Characterizing the Development of Secondary Hyperparathyroidism and Vitamin D Resistance in Experimental Chronic Kidney Disease
The parathyroid gland (PTG) responds to alterations in calcium and phosphate via secretion of parathyroid hormone (PTH) that acts on kidneys and bone to regulate mineral homeostasis. Hallmarks of chronic kidney disease (CKD) include increased retention of phosphate (PO4) and decreased renal production of 1,25-dihydroxyvitaminD3 (calcitriol) from its precursor, 25-hydroxyvitaminD3 (calcifediol). Hyperphosphatemia and vitamin D deficiency in CKD stimulate excessive production and secretion of PTH, generating maladaptive consequences to the structure and function of bone and blood vessels, pathologies that are associated with increase mortality in the CKD population. Calcitriol is a mainstay therapy for the treatment of secondary hyperparathyroidism (SHPT) that develops in CKD. A major issue with therapy includes the development of calcitriol resistance and increased vascular calcification. Modifications to the PTG that hinder its sensitivity to calcium (Ca) and PO4 are hypothesized to be involved in the development of calcitriol resistance, renal osteodystrophy, and vascular calcification in SHPT which is associated with increased risk of bone fracture and cardiovascular burden.

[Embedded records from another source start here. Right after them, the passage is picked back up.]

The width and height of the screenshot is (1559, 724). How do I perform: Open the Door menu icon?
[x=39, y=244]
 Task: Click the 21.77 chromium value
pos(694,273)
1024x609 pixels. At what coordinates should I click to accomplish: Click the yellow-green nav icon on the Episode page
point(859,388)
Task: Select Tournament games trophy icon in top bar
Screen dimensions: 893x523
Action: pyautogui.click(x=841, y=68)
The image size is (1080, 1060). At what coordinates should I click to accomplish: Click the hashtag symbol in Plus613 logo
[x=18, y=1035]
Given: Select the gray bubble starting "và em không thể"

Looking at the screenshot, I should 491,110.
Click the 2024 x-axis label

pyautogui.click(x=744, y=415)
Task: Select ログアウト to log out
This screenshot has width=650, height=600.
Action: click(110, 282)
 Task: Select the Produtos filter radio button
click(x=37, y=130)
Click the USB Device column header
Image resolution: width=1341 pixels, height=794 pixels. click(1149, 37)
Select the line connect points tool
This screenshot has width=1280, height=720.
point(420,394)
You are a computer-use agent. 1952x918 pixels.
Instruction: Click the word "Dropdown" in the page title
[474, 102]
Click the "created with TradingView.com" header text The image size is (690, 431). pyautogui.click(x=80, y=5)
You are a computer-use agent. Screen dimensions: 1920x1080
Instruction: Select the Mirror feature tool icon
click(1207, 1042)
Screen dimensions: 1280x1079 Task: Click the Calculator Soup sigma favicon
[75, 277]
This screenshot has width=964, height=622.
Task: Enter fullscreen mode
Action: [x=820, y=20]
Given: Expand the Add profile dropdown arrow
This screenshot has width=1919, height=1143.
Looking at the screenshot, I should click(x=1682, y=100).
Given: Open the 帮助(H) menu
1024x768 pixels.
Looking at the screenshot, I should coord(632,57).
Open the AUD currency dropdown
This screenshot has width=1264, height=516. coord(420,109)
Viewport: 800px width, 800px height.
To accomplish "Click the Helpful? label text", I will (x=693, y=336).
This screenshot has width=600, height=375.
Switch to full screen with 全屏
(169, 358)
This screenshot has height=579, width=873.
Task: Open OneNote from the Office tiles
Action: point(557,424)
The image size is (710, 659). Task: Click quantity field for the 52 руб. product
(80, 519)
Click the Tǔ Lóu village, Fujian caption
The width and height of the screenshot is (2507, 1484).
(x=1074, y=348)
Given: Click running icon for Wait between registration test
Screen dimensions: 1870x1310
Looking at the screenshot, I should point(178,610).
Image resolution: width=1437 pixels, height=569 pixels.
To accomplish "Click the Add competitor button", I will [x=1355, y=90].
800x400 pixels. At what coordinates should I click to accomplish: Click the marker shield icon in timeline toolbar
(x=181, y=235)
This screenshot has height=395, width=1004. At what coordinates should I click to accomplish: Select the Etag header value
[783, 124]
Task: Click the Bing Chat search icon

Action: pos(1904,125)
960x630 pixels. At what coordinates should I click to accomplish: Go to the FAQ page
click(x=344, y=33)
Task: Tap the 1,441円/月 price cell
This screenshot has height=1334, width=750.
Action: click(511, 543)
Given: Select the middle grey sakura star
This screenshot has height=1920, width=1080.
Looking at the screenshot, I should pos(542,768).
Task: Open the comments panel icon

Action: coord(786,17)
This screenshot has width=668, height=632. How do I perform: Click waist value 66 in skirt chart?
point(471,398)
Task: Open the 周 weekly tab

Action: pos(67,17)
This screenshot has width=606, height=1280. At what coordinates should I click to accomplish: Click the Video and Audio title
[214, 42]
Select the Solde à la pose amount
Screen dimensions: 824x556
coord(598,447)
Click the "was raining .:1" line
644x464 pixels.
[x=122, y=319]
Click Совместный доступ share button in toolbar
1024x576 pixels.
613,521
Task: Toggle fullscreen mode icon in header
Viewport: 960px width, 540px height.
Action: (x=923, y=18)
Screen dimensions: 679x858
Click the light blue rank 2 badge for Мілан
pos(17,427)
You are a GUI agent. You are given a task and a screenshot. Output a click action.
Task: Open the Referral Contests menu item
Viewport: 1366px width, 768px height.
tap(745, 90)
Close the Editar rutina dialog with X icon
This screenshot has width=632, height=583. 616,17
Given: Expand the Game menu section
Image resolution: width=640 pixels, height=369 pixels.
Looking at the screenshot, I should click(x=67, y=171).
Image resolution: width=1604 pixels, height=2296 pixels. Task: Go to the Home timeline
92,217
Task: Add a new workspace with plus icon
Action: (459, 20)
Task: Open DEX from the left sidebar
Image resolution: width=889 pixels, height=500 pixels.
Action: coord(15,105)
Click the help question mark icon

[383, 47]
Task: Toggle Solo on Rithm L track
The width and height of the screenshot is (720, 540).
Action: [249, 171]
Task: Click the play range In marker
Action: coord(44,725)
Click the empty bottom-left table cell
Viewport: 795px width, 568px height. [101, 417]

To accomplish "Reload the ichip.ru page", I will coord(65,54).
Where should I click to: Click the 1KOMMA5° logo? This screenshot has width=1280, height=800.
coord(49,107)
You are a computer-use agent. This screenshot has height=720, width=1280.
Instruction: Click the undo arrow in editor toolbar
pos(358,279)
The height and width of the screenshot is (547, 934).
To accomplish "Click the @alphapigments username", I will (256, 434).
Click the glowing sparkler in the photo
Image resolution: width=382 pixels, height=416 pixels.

The research contained herein, involving in vivo animal studies as well as in vitro isolated PTG studies, sought to characterize the development of calcitriol resistance and SHPT in CKD, particularly with regard to changes in response mediated by excess PO4. The major findings indicate that high dietary PO4 attenuates calcitriol mediated suppression of PTH to acute and chronic treatment of calcitriol. Calcitriol treatment (CTx) in both CKD and non-CKD animals showed reduced gland responsiveness and persistent lowering of basal PTH secretion in vitro. Overall the findings emphasize the clinical significance of PO4 restriction for enhancing the effectiveness of strategies that target PTH lowering and suggest caution in the use of calcitriol for the treatment of SHPT. A common approach for management of calcitriol resistance is to increase doses of calcitriol during therapy. This should be avoided as prolonged treatment appears to be able to persistently impact PTG response to alterations in Ca and PO4 both in non-CKD and experimental CKD animals resulting in impaired mineral homeostasis.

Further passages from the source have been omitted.